いしいしんじさんの新刊が出ました。

『まあたらしい一日』(文・いしいしんじ、絵・tupera tupera、BL出版)

 

 

 日はまたのぼり、日はしずむ。

 えんえんくりかえされる、そのことを、わたしの弟は、ひらすら不思議におもっている。

  疑念さえうったえてはばからない。

 「ねえ、きょうのぼってくるあの日が、きのうとおなじ日だなんて、どうしてわかる?」

 「よくごらんよ」わたしはいう。「右のはしっこに、ゆうべ、シール、はっといたから」

 

  弟がとなりでねむってる。わたしは、ふとんから目と鼻だけだして、天井をみつめてる。

 ほんとうにそう?日はまた、まちがいなくのぼるの?

 じつはしずみっぱなしだとしたら?

 明日の夜明けごろになっても真っ暗で、あたりはガジガジこおりつき

 もうだれの顔も光の下で見ることができなくなったとしたら? ……

 

 夜明け前、庭に出る。じっと見つめている東の空が、

 一瞬むらさきに、そうして、だんだん白銀にそまっていく。

 ぶなの梢(こずえ)がしなった気がする。雲のあいだから曙(あけぼの)の、

 桃色の指がのびてきて、あたしたちの鼻をさわる。

 「はじめまして、きょうの日!」黄金色の光にむかい、

 わたしはそっと声にだしてみる。

 「きょうも、うちの弟をよろしくお願いね!」

 

 作家のいしいしんじさんは、読売新聞の「人生案内」の回答者。
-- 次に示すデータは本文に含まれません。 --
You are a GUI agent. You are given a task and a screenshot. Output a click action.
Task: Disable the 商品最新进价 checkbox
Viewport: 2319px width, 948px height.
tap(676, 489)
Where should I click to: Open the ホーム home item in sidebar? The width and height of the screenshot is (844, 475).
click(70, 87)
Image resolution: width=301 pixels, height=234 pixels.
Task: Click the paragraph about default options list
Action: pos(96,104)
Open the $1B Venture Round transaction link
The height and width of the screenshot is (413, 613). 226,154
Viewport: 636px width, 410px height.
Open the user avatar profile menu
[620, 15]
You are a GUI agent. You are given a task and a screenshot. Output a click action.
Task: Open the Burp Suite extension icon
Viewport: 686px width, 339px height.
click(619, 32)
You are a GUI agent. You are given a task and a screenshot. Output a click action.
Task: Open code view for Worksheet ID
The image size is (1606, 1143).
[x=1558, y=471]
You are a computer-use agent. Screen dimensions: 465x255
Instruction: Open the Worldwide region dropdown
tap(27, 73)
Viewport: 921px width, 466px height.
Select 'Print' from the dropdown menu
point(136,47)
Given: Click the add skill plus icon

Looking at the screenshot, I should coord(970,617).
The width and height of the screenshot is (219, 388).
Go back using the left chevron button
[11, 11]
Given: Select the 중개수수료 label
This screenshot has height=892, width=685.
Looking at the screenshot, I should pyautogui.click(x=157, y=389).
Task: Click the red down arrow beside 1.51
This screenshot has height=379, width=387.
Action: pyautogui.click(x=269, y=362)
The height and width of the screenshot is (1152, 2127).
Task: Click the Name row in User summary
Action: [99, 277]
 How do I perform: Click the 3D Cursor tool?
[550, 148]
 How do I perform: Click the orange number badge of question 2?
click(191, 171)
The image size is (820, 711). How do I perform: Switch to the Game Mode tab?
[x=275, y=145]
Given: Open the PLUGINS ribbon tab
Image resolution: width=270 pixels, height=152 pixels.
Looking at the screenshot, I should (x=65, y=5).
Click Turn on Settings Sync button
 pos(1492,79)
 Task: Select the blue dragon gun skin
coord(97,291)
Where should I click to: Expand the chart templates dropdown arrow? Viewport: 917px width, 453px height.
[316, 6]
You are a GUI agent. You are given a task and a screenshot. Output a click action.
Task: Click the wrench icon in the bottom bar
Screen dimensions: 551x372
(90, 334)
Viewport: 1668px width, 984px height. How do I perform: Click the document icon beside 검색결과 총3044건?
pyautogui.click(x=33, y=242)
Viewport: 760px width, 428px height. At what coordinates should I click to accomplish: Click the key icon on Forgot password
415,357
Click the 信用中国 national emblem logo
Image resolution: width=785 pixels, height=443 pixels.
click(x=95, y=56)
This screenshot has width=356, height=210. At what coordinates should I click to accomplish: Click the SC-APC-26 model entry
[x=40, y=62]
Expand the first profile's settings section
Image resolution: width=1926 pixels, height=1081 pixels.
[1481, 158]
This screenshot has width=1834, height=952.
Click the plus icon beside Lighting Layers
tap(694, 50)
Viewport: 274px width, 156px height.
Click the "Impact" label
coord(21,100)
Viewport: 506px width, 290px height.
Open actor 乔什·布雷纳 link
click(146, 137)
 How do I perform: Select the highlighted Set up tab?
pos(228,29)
読者のさまざまな悩みに、切り口鮮やかに、しかも熱をもって答えておられる。

 いしいしんじさんと私の共通点。それは尊敬する人物が、天才バカボンのパパだということ。バカボンのパパの「これでいいのだ」は深い。「ま、いいから、いいから」をアウフヘーベンしたところの境地か。

 

 「バカボンのパパ」論はまたこんど。